Apadrinhada politicamente pelo atual presidente Rodrigo Chávez, de quem foi chefe de gabinete, Laura Fernández prometeu dar continuidade às políticas de segurança mais rígidas e ao discurso contra o sistema político tradicional. Mesmo sem poder disputar a reeleição, Chávez deverá integrar o novo governo. Em seu discurso de vitória, Fernández afirmou que o país entra em uma “nova era” e defendeu a construção de uma “terceira república”, deixando para trás o modelo político vigente desde 1948.
O principal adversário, o economista centrista Álvaro Ramos, ficou com cerca de um terço dos votos e reconheceu a derrota, prometendo apoio ao novo governo quando as decisões forem benéficas ao país. Já a candidata de esquerda Claudia Dobles, ex-primeira-dama, teve desempenho muito fraco, com menos de 5%. O Partido Soberano do Povo, de Laura Fernández, deve saltar de oito para cerca de 30 cadeiras no Parlamento, ficando perto, mas ainda abaixo, de uma supermaioria.

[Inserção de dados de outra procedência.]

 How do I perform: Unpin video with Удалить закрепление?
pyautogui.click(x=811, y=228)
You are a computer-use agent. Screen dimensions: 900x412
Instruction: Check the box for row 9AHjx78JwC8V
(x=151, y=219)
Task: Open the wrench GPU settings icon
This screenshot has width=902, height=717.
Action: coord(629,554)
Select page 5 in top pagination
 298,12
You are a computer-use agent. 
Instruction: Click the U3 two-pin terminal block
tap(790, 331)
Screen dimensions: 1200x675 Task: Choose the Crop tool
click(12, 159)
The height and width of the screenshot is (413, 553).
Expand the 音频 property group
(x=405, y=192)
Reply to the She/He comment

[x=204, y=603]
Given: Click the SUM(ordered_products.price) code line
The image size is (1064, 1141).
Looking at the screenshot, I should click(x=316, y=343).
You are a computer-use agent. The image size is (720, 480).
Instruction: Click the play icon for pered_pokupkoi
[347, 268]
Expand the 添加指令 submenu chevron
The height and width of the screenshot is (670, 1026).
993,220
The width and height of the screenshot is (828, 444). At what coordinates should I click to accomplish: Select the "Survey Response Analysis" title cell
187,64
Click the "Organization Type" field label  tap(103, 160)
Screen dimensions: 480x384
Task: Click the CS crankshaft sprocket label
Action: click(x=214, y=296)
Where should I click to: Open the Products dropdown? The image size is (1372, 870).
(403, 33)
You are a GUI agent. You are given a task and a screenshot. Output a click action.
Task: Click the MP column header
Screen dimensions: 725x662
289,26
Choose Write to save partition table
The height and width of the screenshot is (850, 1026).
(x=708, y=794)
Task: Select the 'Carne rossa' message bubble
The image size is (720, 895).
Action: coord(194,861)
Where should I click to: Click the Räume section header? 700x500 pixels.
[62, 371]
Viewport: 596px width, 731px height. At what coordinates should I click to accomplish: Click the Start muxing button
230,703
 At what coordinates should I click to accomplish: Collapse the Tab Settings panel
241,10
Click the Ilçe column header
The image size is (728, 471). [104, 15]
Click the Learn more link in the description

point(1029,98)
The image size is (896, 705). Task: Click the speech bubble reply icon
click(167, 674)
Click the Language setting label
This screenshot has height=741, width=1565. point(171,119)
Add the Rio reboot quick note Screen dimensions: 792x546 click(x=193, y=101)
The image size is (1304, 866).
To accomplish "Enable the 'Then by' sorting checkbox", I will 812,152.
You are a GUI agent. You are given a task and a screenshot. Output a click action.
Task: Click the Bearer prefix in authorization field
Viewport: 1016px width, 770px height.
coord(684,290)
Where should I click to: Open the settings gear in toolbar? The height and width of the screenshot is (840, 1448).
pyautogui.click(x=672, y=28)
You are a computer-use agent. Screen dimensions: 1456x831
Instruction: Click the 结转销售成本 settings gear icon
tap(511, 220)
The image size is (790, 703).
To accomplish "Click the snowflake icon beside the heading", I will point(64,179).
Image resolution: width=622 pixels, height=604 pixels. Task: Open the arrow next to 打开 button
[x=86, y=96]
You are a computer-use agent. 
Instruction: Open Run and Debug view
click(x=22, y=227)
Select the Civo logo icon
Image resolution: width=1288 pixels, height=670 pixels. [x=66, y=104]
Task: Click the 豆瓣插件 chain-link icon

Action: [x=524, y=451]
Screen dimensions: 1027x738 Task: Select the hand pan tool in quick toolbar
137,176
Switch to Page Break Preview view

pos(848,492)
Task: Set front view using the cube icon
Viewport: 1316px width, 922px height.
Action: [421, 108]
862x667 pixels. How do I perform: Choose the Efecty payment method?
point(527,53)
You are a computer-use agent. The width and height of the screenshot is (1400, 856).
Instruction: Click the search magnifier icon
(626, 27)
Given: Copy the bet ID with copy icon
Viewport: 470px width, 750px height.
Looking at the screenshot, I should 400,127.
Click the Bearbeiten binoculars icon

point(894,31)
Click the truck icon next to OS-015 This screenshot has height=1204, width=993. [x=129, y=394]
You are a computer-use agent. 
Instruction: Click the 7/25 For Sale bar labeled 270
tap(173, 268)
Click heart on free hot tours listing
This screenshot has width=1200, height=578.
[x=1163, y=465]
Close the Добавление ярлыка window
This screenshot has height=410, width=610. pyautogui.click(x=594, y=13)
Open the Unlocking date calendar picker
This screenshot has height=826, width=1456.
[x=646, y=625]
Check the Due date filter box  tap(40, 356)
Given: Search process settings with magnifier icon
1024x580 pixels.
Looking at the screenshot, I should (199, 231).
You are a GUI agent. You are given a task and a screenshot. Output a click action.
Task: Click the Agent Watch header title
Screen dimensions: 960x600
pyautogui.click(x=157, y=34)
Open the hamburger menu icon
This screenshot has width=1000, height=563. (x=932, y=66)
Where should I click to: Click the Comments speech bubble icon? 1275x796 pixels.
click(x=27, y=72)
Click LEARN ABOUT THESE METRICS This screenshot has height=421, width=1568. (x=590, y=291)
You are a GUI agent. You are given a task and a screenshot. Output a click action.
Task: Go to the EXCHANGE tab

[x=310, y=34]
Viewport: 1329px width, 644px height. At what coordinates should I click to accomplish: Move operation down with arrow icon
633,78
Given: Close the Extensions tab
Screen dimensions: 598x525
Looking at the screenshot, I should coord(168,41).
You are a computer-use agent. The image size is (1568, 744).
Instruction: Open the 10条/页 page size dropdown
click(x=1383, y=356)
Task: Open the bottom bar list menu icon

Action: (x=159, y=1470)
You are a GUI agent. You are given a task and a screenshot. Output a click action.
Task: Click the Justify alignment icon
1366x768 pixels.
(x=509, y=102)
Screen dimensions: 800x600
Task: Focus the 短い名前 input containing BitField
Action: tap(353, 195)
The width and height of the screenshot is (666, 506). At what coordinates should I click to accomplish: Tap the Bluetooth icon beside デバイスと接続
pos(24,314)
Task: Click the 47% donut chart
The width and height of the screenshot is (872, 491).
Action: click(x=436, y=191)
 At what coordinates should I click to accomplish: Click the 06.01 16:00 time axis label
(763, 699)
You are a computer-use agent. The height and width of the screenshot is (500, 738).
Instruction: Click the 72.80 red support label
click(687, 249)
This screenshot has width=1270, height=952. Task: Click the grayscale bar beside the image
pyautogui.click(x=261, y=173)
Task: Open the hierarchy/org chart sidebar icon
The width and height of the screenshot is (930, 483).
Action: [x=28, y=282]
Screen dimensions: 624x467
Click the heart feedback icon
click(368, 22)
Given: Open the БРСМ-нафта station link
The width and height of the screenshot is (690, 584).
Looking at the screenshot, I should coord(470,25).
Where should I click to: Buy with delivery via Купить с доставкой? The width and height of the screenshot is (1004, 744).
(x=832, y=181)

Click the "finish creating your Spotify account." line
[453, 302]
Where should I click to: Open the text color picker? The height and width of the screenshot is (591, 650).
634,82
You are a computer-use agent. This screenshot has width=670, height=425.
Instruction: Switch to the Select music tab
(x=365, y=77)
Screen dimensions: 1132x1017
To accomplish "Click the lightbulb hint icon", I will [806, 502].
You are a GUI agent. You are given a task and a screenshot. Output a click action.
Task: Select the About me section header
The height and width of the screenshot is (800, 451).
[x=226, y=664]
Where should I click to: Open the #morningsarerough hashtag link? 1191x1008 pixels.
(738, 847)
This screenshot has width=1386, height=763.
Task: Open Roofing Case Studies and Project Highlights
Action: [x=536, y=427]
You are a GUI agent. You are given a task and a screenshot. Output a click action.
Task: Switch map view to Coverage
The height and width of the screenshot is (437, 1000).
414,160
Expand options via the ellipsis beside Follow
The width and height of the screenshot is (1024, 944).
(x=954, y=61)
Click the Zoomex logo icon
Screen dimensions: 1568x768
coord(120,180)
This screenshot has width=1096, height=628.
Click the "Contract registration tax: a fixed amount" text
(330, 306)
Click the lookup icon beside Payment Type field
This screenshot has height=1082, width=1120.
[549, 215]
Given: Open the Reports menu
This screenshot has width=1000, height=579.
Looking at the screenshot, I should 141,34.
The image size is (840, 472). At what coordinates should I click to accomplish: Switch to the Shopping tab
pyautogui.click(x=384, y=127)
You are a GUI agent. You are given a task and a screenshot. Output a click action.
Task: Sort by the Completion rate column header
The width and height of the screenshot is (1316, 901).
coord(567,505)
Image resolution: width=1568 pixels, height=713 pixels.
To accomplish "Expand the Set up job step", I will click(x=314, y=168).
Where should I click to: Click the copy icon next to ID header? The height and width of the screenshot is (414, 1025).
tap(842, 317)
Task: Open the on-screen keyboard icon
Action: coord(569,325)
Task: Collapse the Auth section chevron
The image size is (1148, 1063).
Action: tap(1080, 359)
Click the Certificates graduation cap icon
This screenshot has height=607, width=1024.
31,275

A segurança pública foi o tema central da campanha. O aumento da criminalidade e o recorde de homicídios durante o governo Chávez dominaram o debate eleitoral, apesar da alta popularidade do presidente. A vitória de Fernández segue uma tendência regional de avanço da direita na América Latina, impulsionada por discursos duros contra o crime e pela insatisfação com corrupção e má gestão, sentimentos que pesaram fortemente na decisão do eleitorado costa-riquenho.